Why The BoE Stayed Dovish

Market Drivers for November 05, 2015

  • Subdued session but USD/JPY creeps towards 122.00
  • EU Retail Sales -0.1% vs 0.2% eyed
  • BOE on tap
  • Nikkei 1.00%, Europe 0.28%
  • Oil $47/bbl
  • Gold $1107/oz

Europe and AsiaEUR: EU Retail Sales -0.1% vs. 0.2%

North AmericaGBP: BOE rate announcement 7:00GBP: BOE Presser 7:45USD: Weekly jobless 8:30CAD: Ivey PMI 10:00

It was a subdued night of trade in the currency market as traders awaited the BOE rate decision and presser due at 12:00 GMT, while the USD/JPY continued to creep higher in reaction to yesterday’s solid US data which increased expectations of a Fed hike in December.

The eco calendar was barren today with exception of EU retail sales which missed their mark at -0.1% versus 0.2% eyed, confirming the ECB view that final demand in the EZ remains tepid at best as growth proceeds at a moderate pace.

The focus in early North American trade today will be the BOE and Governor Carney’s presser as the MPC officials try to set the proper expectations for an exit from QE. Overall the UK economy has been one of the better performing members of the G-7 universe and on fundamental factors alone a strong argument can be made that the BOE could begin the normalization process now. Job growth, wage growth and final demand have all improved over the past few months while PMI remains comfortably above the 50 boom/bust line.

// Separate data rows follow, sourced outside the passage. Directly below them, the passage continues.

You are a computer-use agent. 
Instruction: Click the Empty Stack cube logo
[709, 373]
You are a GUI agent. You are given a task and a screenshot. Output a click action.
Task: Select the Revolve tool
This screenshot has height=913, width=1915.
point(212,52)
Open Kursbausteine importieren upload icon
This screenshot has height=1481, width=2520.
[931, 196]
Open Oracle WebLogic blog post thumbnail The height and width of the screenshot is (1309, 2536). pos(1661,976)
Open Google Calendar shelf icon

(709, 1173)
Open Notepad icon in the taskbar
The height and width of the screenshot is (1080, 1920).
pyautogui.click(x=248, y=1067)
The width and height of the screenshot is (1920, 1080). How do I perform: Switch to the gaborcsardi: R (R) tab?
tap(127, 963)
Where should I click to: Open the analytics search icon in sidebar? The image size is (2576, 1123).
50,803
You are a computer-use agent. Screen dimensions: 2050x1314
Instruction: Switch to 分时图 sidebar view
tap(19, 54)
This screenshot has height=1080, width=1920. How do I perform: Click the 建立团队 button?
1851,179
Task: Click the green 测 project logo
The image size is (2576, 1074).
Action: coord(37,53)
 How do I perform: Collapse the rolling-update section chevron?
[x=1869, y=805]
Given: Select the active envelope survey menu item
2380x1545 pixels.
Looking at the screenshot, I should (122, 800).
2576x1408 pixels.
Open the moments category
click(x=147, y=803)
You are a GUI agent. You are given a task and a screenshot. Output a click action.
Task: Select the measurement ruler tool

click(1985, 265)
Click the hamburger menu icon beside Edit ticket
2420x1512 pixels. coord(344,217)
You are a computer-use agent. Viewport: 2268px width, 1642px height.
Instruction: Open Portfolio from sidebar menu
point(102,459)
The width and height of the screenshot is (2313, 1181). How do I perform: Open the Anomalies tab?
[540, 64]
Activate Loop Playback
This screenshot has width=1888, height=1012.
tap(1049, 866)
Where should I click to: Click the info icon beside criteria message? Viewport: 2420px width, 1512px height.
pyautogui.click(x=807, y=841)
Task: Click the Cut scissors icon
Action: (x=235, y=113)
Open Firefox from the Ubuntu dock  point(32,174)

However, the BOE has been reluctant to even hint at a timeline for normalization due to several concerns. With the ECB pursuing an aggressive easing policy, the EUR/GBP now finds itself near recent lows and UK monetary officials are concerned that any tightening could push the pair towards the .6500 level, making the country’s exports highly uncompetitive. Those fears have been allayed somewhat by the better than expected PMI Manufacturing figures which showed healthy growth despite a strengthening currency regime.

Of much greater concern to UK monetary officials is the talk of a UK exit from the EU, colloquially known as “Brexit”. Although few analysts believe the UK would leave the union, the mere prospect of an exit has cast a pall on cable. Morgan Stanley) for example estimated that UK growth would fall to 1% in the year following the move and foreign direct investment would plunge. More importantly, London’s pre-eminence as the financial hub of Europe would be threatened, which could forever damage the UK economy.

Although MS puts the odds at such an outcome at only 35%, MPC officials are no doubt reluctant to initiate any policy change that would only exacerbate the economic turmoil that would accompany such an event.

In the very near-term, the focus will be on economics rather than politics and the market will try to gauge Governor Carney’s views on growth going forward. We continue to believe that the BoE will not move on rates until the Fed makes the policy change first, but if Mr. Carney suggests that he may be open to such a scenario, cable could soar on expectations with the pair quickly targeting 1.5500 by day’s end.